For our final project we made Hero's engines, and had something like six weeks to do it. Whenever we had a question about any part of it, the instructor would make the entire project from scratch in maybe three minutes right in front of us, and every part of it was perfect every single time.
Sometimes I wonder if that should've been my career.
Activities that involve intense focus / physical skill (precision/dexterity, force) are probably the most beneficial to us. Blending sensory feedback loops with more abstract understanding massages your brain so nicely.
I don't know how society will adapt to climate change but if that implies more refined craft for the average joe, I'm not worried a bit that that part will be an improvement.
Almost none of the important stuff.
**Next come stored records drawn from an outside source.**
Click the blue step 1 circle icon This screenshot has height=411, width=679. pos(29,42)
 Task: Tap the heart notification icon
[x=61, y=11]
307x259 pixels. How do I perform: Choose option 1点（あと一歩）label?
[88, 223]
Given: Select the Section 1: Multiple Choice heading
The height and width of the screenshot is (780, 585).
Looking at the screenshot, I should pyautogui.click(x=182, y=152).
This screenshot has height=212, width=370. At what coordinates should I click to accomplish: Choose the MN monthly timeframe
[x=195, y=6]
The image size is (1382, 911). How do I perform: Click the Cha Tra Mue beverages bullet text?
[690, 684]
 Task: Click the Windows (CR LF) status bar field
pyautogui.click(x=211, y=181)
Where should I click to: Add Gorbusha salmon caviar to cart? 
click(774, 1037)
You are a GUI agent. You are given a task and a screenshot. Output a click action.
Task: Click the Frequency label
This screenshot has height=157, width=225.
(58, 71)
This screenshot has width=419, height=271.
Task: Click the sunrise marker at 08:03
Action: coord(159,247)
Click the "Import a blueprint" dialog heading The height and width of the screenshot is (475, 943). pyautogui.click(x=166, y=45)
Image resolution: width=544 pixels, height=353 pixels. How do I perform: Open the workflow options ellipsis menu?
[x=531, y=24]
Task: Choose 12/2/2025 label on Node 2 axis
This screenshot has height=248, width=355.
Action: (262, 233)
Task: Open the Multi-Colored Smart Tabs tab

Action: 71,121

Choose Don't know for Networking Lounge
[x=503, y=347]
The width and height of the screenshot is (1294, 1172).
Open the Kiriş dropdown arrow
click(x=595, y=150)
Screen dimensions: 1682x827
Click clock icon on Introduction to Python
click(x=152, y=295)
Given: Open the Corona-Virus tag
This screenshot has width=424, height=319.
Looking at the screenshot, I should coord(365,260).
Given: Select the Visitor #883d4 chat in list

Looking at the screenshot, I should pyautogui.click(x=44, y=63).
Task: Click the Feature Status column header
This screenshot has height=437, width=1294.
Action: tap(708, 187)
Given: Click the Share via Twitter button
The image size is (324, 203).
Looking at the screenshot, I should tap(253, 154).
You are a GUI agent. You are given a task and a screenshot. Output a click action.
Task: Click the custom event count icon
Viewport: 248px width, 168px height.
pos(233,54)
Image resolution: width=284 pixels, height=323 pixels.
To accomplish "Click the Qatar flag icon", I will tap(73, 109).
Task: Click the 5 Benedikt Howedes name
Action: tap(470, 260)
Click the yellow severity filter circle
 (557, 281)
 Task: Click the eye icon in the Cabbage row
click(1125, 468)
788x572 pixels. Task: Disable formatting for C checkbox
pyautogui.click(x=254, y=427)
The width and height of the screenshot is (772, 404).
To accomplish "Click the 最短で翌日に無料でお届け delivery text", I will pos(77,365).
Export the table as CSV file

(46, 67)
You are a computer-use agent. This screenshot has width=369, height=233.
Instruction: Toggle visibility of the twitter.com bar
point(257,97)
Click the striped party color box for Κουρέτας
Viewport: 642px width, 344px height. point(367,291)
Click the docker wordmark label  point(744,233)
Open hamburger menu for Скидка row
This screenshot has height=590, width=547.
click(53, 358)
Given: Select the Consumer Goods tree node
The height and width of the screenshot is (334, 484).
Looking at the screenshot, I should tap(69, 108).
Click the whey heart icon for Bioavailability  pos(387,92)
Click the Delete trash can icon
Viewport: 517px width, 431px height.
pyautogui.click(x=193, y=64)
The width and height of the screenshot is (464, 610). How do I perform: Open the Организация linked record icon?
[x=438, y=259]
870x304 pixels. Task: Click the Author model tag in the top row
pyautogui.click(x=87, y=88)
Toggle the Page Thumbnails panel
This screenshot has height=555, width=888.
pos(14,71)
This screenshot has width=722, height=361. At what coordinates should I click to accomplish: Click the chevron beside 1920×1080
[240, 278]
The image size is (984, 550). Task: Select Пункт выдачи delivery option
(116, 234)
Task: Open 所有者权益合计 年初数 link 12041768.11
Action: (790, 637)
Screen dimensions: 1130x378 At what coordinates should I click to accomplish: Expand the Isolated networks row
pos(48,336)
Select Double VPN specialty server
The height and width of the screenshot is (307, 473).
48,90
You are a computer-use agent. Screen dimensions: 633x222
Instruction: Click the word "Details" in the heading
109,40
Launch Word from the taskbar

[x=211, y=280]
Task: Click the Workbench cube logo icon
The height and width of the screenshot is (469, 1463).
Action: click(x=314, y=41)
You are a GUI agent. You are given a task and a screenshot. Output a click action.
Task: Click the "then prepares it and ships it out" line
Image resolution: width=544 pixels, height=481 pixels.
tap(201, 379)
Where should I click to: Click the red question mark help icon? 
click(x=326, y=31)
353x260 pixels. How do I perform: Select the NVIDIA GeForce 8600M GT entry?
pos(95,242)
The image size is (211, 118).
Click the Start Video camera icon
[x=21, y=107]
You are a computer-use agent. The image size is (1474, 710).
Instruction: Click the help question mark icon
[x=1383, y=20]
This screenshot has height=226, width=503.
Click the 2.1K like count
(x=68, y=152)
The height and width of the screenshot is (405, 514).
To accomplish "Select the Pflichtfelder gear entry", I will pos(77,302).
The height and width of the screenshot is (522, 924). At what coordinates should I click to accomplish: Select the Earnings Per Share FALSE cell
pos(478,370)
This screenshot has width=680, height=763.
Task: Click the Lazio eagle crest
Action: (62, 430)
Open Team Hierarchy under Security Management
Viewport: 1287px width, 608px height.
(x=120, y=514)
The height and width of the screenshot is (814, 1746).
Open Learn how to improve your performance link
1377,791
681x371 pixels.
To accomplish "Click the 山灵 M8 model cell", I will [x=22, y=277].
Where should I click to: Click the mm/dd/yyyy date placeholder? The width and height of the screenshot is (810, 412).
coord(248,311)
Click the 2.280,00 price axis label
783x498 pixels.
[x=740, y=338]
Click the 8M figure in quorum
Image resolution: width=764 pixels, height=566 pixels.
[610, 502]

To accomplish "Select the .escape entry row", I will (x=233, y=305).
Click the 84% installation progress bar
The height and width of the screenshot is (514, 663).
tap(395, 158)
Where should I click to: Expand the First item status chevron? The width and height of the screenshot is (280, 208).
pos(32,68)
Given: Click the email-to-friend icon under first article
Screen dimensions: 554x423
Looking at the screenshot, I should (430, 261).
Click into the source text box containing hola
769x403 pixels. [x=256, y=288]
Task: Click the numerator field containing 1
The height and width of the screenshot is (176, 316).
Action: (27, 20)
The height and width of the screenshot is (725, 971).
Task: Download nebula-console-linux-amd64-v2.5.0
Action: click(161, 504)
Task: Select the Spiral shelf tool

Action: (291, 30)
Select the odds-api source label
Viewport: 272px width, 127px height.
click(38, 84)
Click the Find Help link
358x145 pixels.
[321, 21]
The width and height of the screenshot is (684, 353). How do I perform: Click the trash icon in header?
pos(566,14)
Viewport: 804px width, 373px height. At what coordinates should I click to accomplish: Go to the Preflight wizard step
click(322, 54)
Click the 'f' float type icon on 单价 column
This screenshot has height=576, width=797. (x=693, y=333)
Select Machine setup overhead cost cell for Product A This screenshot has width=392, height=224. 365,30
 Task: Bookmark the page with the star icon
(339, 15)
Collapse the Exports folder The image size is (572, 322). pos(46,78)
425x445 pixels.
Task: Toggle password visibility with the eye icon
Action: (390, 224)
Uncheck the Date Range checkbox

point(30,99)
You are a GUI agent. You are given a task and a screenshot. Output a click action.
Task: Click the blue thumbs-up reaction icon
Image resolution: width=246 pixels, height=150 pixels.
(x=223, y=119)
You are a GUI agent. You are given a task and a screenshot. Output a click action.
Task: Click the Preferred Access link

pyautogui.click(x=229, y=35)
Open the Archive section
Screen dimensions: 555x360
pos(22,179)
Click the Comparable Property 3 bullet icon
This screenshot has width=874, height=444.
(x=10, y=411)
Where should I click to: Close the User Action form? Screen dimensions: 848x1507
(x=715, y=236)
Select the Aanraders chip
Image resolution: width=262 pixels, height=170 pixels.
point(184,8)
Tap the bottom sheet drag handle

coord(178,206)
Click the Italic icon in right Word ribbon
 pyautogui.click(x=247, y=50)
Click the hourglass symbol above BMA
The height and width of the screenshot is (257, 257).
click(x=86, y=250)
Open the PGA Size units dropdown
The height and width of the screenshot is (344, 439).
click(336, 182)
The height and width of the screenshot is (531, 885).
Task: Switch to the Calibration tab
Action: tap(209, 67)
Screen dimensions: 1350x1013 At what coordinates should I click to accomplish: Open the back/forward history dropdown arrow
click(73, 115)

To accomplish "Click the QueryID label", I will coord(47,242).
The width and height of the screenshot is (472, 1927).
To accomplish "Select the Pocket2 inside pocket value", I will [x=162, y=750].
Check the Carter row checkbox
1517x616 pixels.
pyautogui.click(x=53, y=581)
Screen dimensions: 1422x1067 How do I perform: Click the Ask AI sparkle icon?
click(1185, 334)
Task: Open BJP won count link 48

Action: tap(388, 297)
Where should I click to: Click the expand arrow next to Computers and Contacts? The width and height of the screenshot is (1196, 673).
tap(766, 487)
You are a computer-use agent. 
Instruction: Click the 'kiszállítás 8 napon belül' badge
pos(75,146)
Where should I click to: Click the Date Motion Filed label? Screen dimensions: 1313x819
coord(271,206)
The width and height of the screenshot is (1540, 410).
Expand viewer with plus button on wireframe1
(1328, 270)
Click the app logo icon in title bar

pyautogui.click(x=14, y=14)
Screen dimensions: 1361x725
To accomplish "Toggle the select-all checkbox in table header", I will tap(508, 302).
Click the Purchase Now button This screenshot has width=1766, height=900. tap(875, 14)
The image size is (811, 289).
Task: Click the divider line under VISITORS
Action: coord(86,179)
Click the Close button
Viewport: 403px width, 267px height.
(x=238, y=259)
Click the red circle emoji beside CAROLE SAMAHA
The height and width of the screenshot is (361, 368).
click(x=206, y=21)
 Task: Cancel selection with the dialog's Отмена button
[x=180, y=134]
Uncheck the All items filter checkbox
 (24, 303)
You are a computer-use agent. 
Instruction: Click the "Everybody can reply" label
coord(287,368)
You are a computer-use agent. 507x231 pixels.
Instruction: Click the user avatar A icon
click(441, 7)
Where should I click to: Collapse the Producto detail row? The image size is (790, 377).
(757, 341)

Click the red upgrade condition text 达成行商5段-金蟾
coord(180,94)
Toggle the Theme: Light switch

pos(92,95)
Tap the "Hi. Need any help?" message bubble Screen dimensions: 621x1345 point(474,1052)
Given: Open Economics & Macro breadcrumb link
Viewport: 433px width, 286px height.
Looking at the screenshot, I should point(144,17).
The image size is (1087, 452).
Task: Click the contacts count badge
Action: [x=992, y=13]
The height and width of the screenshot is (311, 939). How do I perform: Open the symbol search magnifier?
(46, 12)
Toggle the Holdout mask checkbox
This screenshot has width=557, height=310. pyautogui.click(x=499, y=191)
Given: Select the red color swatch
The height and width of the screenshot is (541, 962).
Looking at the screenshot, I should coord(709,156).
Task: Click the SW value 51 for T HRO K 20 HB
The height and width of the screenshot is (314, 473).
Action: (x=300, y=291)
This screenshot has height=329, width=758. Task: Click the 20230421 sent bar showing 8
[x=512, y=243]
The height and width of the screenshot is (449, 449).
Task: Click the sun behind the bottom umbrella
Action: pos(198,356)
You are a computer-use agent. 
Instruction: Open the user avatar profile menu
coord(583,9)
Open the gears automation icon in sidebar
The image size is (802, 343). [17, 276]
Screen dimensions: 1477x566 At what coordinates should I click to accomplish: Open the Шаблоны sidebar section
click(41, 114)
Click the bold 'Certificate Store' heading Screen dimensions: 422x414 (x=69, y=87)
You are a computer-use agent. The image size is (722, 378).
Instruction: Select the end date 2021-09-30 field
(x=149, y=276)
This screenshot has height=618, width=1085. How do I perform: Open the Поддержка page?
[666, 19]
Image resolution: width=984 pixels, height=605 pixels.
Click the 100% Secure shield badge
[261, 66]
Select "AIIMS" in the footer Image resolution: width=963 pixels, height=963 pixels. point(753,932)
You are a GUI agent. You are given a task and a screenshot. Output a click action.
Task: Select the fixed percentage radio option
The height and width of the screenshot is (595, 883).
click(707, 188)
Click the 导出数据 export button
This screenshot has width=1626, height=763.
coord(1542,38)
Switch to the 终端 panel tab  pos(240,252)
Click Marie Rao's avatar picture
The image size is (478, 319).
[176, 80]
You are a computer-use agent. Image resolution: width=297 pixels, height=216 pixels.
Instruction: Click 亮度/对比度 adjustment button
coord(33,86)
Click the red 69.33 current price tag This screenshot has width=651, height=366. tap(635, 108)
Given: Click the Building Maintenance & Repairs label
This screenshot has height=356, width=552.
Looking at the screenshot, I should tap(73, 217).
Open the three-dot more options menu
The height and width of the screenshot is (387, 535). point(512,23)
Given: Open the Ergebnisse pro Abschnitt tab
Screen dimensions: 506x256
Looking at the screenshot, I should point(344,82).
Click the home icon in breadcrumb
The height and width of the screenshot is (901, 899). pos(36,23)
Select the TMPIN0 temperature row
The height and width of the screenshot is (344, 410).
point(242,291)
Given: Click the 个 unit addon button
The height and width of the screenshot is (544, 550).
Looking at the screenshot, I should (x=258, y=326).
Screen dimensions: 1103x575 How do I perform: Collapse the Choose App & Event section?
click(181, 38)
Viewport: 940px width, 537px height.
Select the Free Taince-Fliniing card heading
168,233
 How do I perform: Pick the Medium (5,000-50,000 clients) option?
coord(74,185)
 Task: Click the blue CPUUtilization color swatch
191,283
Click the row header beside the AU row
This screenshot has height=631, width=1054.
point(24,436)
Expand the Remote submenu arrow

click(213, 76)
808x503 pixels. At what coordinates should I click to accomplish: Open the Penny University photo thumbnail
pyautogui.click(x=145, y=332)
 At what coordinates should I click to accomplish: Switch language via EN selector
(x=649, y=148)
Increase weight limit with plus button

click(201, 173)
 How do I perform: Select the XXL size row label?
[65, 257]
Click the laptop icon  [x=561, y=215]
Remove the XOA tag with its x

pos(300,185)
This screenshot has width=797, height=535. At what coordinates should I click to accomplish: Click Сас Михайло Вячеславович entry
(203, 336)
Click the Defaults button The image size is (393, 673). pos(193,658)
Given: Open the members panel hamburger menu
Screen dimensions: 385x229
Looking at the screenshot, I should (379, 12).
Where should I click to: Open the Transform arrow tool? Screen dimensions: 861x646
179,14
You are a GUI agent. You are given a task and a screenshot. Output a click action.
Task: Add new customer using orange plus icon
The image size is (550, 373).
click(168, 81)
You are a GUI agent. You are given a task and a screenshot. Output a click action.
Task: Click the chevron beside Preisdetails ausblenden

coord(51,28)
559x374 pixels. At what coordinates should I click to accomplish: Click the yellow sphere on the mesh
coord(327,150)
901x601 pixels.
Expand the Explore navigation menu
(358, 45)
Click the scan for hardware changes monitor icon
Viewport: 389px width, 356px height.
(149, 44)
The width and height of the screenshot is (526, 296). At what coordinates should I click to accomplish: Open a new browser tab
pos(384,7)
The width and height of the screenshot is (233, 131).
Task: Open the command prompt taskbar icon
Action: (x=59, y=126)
I own most of the books on scientific glassblowing, and they're pretty much all outdated and primarily occupied with information about apparatus design. If you're interested in calculations for distillation columns, designs for multi-stage mercury vapor diffusion pumps, and formulas for silvering glass, the books are great. Otherwise, not so much.
The rest of the knowledge seems to be passed person-to-person, mostly in informal settings. There's a decent program at Salem community college, but it's just too short to become a fully-capable scientific glassblower. That takes about 10 years of full time apprenticeship, which is why the field is dying out.
I've (briefly) studied with some extremely talented glassblowers (Sally Prasch, ...), and I found that helpful, but also most of the learning came from staying up to 1AM trying to replicate something that took them 5 minutes to demonstrate...
The shift away from each institution having a full-time glassblower doesn't mean that there isn't a lot of science being done in hand-blown glass. There are still lots of companies that can produce fancy glassware, and the Chinese glass industry has flourished. For 99% of science, off-the-shelf stuff is totally adequate.
However, the capacity for repairing and modifying glassware is going away. It used to be the case that your average chemist could go walk down the hall and talk to a glassblower about designing crazy custom apparatus - not so much anymore. Even when an institution does have a glassblower, they tend to be nearing retirement age, and hiring someone who has the broad talent required is very hard...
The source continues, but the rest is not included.